Nach Matthias tritt Christa Klein vor das Publikum. Sie ist vor dem zweiten Weltkrieg in Ostpreußen geboren. Ihr Text handelt von ihrem berührenden Schicksal, ihrer persönlichen Kriegserfahrung, an die sie sich offenbar noch sehr gut erinnern kann. Auf der Flucht vor Bombeneinschlägen, auf der Flucht von einem Ort, der einst ihr Zuhause war. Schnell kommt der Gedanke auf, dass just in diesem Moment Kinder in Europa die gleichen Erfahrungen machen müssen, wie sie als kleines Kind.

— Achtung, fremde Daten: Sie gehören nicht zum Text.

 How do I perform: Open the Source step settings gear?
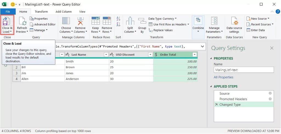click(x=270, y=93)
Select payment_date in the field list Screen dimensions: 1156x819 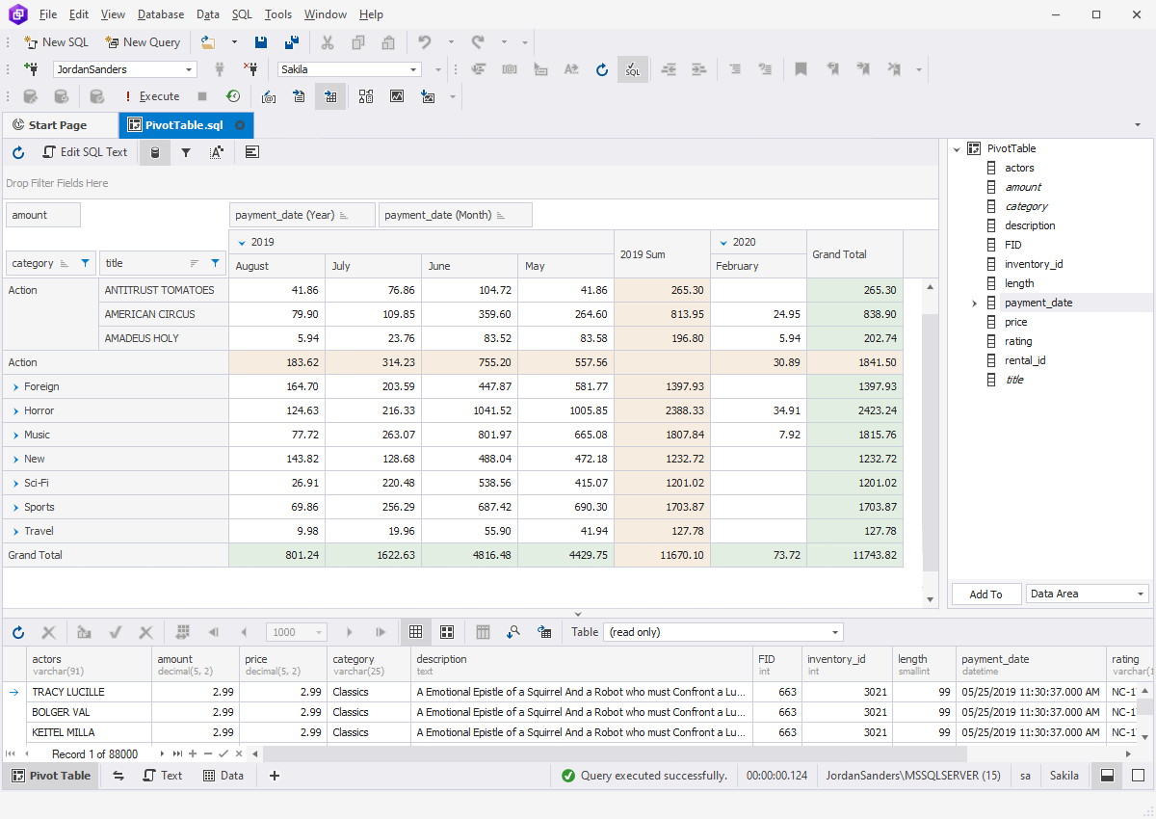pos(1038,302)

Der Gründerberater David Hauck trägt seinen Text ähnlich wie einen Poetry Slam vor. Er ist eine Provokation an Waldimir Putin, den Kriegsverbrecher. Nüchtern, ehrlich und geht unter die Haut: „Für Kriegsverbrecher gibt es keine Fegefeuer, sie fahren direkt in die Hölle.“
Die studierte Biologin Martina Berscheid versinnbildlicht, wie irrelevant Themen werden, die den Alltag bisher beherrschen, etwa ein scheinbar nicht enden wollender Nachbarschaftsstreit. Alle Streitthemen verblassen, als der Krieg ausbricht. Die Nachbarn beschließen, sich zu versöhnen und gemeinsam für den Frieden zu demonstrieren.
Der Anwalt Olaf Jäger beschreibt eine andere Sicht auf den Krieg: eine juristische. Er erläutert die Regeln des Kriegs. Das macht noch mal deutlich, dass nicht abgestritten werden kann, dass die Ukraine und die in ihr lebenden Menschen einem grausamen Kriegsverbrecher in die Hände gefallen sind.

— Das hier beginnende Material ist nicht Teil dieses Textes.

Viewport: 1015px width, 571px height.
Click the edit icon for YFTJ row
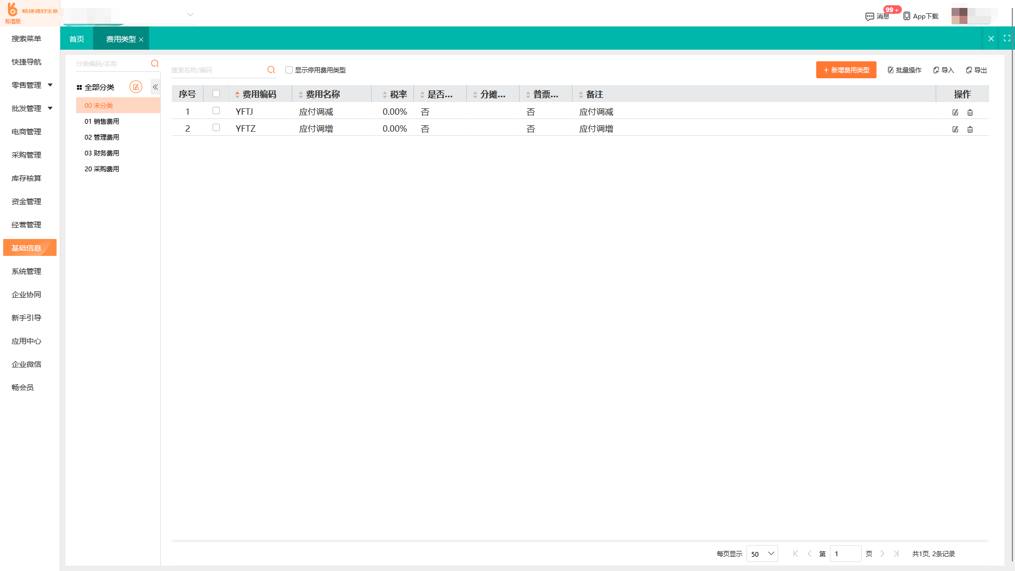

Das sind nur fünf der 96 Autorinnen und Autoren, die ihre kraftvollen Gefühle in Form von Texten in diesem Buch verewigen. Sie geben einen Vorgeschmack darauf, was einen in „100 Texte für den Frieden“ erwartet und doch lösen ihre Texte allein schon starke Emotionen aus. Musikalisch begleitet wird die Veranstaltung von der Band „Brillant“. Mit seinen selbstgeschriebenen Friedensliedern versetzt Jürgen Brill mit seiner Band die Anwesenden in eine nachdenkliche und gleichwohl hoffnungsvolle Stimmung. Dem Buch „100 Texte für den Frieden“ hat er einen eigenen Song geschrieben: „Denken heißt erschaffen“. Dazu sagt der Liedermacher: „Matthias hat gedacht, er will dieses Buch machen und hat es erschaffen – jetzt müssen wir alle ‚Frieden‘ denken“.
Das Buch ist für 20,- Euro im Buchhandel sowie im Online-Shop des Verlags Edition Schaumberg erhältlich. Der Erlös kommt via „Herzenssache“ (SR/SWR) ukrainischen Kindern zugute. Wer das Projekt darüber hinaus finanziell unterstützen möchte, kann auf das Treuhandkonto bei der KSK St. Wendel spenden: IBAN DE 71 5925 1020 0120 5093 93.